* [WHAT IS NEEDED]
Return the part of the records that opens with the line containing "Image resolution: width=1148" and closes with the line containing "Looking at the screenshot, I should tap(25, 5).", copying every line in that range exactly and including both end lines.

▬▬▬▬▬▬▬▬▬▬

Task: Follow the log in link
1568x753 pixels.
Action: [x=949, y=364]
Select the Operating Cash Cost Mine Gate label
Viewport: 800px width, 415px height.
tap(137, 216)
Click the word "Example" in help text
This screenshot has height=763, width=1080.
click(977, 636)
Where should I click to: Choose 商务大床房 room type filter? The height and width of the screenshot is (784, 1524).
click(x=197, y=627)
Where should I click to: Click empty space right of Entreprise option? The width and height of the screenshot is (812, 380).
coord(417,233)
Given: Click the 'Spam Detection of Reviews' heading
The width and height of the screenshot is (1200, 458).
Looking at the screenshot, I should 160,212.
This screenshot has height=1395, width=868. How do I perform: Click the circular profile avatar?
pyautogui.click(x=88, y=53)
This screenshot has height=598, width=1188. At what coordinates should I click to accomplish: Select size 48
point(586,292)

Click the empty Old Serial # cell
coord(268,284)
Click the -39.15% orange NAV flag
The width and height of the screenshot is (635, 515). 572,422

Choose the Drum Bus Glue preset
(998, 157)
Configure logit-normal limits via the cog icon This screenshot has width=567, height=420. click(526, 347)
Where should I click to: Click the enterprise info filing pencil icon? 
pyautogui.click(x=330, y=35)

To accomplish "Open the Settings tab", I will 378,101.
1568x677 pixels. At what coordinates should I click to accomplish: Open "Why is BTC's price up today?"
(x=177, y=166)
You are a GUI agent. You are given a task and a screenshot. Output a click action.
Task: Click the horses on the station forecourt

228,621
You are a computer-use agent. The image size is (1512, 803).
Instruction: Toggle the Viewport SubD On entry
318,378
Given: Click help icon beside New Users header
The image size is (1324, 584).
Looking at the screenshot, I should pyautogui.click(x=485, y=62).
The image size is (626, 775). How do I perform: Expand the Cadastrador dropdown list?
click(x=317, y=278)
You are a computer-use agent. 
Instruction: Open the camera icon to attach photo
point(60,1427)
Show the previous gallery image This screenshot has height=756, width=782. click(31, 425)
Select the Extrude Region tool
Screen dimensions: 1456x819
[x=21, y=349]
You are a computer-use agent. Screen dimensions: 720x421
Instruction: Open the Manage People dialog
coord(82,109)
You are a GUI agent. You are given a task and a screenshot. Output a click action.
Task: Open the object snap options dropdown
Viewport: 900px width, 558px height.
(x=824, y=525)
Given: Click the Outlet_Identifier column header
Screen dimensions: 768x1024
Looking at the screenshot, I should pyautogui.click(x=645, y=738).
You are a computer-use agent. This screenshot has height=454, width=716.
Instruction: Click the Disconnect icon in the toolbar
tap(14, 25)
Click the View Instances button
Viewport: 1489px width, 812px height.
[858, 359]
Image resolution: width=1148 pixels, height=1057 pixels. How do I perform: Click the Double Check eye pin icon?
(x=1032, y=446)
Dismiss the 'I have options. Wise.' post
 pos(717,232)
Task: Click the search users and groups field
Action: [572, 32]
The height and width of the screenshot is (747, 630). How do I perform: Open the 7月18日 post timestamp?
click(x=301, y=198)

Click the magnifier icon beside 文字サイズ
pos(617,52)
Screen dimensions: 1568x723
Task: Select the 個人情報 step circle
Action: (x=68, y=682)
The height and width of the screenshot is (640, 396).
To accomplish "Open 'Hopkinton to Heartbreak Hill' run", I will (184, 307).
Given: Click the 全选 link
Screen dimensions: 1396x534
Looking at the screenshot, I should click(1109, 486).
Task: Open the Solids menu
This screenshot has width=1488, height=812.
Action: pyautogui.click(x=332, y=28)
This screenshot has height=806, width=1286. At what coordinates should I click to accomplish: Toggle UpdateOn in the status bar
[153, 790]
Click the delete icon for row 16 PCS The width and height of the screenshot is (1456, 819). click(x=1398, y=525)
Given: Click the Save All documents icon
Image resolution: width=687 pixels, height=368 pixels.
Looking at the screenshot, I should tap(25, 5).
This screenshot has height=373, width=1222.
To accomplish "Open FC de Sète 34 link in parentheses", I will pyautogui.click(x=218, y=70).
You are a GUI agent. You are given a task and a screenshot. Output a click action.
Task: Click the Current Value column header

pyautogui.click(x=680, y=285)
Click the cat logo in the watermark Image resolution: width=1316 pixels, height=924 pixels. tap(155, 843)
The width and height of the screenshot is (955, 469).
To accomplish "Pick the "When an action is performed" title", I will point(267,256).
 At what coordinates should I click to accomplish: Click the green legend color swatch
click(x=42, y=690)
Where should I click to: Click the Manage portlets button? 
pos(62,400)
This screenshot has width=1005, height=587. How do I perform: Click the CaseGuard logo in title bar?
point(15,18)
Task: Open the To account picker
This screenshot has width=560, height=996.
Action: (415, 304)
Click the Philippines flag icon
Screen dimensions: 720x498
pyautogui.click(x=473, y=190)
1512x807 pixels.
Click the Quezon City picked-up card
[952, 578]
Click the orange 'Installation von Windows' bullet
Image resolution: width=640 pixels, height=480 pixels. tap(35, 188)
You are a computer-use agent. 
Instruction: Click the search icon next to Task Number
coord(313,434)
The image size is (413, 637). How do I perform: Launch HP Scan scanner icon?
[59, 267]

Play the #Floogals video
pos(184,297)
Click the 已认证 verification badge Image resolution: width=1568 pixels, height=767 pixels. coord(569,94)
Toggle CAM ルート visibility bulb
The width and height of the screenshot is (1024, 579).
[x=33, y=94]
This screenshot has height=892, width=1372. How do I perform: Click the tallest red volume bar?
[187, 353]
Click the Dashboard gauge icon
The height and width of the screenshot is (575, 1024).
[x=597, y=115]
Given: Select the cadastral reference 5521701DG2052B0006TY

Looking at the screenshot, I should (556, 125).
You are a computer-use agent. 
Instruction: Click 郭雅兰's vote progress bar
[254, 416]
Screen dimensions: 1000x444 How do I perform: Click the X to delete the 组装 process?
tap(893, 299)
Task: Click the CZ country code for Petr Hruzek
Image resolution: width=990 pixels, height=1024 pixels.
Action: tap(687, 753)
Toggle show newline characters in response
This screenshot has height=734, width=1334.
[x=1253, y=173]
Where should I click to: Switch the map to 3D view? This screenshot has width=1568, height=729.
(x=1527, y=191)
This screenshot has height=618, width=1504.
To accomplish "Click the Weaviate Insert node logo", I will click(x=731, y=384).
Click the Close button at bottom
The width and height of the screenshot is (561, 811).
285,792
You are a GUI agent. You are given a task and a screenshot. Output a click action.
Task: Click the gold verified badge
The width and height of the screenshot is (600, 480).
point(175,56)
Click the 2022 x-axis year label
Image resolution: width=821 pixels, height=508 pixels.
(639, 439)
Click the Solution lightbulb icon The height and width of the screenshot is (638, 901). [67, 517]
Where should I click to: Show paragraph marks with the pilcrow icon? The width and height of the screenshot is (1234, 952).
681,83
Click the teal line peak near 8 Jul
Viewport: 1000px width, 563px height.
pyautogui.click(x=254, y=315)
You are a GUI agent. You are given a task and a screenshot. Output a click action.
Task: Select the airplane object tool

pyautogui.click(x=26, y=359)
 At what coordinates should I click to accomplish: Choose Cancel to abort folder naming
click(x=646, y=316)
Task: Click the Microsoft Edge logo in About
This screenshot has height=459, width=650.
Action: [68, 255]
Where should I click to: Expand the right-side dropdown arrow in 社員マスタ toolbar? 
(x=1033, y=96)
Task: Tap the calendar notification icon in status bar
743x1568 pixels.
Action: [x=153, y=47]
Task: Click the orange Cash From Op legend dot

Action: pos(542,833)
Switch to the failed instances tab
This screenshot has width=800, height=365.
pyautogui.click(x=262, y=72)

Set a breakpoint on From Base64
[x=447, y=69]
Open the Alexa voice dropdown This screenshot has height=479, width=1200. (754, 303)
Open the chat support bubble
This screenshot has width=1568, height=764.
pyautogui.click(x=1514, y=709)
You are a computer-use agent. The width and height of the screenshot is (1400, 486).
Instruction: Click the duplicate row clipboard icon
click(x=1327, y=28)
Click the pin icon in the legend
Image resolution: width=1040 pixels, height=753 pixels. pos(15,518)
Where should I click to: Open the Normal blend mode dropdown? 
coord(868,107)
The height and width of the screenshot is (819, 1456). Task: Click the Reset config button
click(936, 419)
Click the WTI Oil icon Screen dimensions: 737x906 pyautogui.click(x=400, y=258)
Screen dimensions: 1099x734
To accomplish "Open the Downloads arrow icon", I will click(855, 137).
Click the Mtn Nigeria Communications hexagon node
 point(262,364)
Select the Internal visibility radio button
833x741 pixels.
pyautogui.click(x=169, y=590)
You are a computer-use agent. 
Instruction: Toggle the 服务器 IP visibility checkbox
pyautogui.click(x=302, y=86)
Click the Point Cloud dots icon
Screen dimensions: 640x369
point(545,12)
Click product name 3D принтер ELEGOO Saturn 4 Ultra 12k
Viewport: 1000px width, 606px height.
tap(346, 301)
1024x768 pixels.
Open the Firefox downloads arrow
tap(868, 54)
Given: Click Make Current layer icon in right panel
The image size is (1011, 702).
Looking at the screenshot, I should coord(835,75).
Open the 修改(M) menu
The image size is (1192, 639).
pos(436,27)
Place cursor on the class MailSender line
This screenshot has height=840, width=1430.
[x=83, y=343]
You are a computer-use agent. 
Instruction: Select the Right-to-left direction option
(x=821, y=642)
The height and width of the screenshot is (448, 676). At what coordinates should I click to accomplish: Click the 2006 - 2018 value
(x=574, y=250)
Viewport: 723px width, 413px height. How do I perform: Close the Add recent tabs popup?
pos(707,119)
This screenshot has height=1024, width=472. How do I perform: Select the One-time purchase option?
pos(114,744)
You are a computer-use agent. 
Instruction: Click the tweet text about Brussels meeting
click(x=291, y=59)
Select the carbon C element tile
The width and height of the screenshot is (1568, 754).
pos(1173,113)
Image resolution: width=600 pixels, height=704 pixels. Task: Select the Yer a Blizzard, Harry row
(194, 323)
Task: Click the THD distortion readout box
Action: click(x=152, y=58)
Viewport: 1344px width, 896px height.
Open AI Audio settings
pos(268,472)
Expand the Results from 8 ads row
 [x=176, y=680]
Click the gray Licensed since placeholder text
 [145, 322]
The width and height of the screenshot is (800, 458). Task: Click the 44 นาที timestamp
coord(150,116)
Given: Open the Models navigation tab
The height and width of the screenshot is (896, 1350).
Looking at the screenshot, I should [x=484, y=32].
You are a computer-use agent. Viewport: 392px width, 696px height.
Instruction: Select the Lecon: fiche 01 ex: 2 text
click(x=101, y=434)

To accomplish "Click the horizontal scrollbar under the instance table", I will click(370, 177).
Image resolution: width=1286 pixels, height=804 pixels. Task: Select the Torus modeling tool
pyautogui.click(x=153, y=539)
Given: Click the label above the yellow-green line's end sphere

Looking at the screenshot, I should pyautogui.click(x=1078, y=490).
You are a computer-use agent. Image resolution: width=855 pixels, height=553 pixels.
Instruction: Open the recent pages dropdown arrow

▬▬▬▬▬▬▬▬▬▬

* [THE COMPLETED TASK]
Image resolution: width=1148 pixels, height=1057 pixels. How do I perform: Click the Double Check eye pin icon?
(x=1032, y=446)
Dismiss the 'I have options. Wise.' post
 pos(717,232)
Task: Click the search users and groups field
Action: [572, 32]
The height and width of the screenshot is (747, 630). How do I perform: Open the 7月18日 post timestamp?
click(x=301, y=198)

Click the magnifier icon beside 文字サイズ
pos(617,52)
Screen dimensions: 1568x723
Task: Select the 個人情報 step circle
Action: (x=68, y=682)
The height and width of the screenshot is (640, 396).
To accomplish "Open 'Hopkinton to Heartbreak Hill' run", I will (184, 307).
Given: Click the 全选 link
Screen dimensions: 1396x534
Looking at the screenshot, I should click(1109, 486).
Task: Open the Solids menu
This screenshot has width=1488, height=812.
Action: pyautogui.click(x=332, y=28)
This screenshot has height=806, width=1286. At what coordinates should I click to accomplish: Toggle UpdateOn in the status bar
[153, 790]
Click the delete icon for row 16 PCS The width and height of the screenshot is (1456, 819). click(x=1398, y=525)
Given: Click the Save All documents icon
Image resolution: width=687 pixels, height=368 pixels.
Looking at the screenshot, I should tap(25, 5).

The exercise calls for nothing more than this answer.